A High-Throughput Fluorescent Turn-On Assay for Inhibitors of DHHC Family Proteins.

As the "writer" enzymes of protein S-acylation, a dynamic and functionally significant post-translational modification (PTM), DHHC family proteins have emerged in the past decade as both key modulators of cellular homeostasis and as drivers of neoplastic, autoimmune, metabolic, and neurological pathologies. Currently, biological and clinical discovery is hampered by the limitations of existing DHHC family inhibitors, which possess poor physicochemical properties and off-target profiles. However, progress in identifying new inhibitory scaffolds has been meager, in part due to a lack of robust in vitro assays suitable for high-throughput screening (HTS). Here, we report the development of palmitoyl transferase probes (PTPs), a novel family of turn-on pro-fluorescent molecules that mimic the palmitoyl-CoA substrate of DHHC proteins.

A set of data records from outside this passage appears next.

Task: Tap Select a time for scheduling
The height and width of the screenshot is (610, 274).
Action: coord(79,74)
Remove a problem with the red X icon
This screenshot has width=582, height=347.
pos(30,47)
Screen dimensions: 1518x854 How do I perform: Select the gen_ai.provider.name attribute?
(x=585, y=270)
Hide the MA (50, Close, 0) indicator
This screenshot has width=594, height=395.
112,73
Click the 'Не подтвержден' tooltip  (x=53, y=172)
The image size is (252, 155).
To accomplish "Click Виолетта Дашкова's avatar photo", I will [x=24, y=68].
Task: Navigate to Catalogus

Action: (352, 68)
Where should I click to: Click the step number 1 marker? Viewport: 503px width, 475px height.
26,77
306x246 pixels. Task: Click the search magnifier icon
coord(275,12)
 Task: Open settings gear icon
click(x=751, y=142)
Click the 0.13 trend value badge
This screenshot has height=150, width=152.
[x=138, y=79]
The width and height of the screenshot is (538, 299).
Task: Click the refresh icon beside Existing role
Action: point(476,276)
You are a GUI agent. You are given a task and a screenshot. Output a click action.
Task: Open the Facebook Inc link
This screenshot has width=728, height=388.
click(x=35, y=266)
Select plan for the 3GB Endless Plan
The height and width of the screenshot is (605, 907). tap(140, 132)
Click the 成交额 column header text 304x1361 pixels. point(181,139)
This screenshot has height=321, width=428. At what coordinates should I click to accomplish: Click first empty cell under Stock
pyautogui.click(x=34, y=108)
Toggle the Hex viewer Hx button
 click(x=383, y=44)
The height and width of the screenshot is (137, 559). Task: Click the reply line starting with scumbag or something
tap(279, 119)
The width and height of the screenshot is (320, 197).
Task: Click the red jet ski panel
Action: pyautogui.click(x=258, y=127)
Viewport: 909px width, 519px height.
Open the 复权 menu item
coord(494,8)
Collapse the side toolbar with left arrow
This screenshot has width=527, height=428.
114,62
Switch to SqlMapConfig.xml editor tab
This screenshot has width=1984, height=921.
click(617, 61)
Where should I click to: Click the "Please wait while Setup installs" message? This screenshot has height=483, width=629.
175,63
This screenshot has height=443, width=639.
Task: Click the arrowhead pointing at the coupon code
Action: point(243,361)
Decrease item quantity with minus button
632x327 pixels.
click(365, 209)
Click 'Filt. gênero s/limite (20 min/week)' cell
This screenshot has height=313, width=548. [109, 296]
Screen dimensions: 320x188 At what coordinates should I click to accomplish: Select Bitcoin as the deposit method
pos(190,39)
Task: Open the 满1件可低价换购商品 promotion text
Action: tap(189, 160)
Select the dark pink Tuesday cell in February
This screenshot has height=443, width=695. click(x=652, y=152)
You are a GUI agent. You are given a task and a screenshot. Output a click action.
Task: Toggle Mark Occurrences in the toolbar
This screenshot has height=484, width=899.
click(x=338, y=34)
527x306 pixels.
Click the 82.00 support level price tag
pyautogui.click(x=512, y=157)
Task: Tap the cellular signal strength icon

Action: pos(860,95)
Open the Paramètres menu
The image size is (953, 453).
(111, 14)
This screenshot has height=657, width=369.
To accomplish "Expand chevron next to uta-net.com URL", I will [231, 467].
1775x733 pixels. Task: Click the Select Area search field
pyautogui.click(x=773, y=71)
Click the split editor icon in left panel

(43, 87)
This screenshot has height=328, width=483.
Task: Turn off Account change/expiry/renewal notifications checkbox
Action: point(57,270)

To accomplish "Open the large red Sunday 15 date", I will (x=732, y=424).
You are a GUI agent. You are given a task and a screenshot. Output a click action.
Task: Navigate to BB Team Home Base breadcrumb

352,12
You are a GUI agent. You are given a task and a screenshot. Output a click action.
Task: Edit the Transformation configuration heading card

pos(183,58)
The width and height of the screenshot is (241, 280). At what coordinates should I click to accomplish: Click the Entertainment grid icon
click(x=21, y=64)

We use the PTPs to develop and validate an assay with an excellent Z'-factor for HTS. We then perform a pilot screen of 1687 acrylamide-based molecules against zDHHC20, establishing the PTP-based HTS assay as a platform for the discovery of improved DHHC family inhibitors.

Introduction

Protein lipidation via reversible thioester linkages at cysteine residues, termed S-acylation, is an abundant and influential post-translational modification (PTM).[1] Also referred to as S-palmitoylation, given the frequent occurrence of the C16:0 lipid, S-acylation occurs on diverse protein substrates, from scaffolding and signaling proteins to ion channels and receptors, and has diverse impacts on the target protein, including modulating activity, stability, interactions, and subcellular trafficking.[2,3]S-acylation is dynamic and enzymatically regulated, with its installation mediated by 23 zDHHC (zinc finger Asp-His-His-Cys) domain-containing “writer” protein acyltransferases (PATs) and removal mediated by serine hydrolase family “eraser” acyl protein thioesterases (APTs), including APT1/2, PPT1/2, ABHD17A/B/C, and ABHD10.[4−9]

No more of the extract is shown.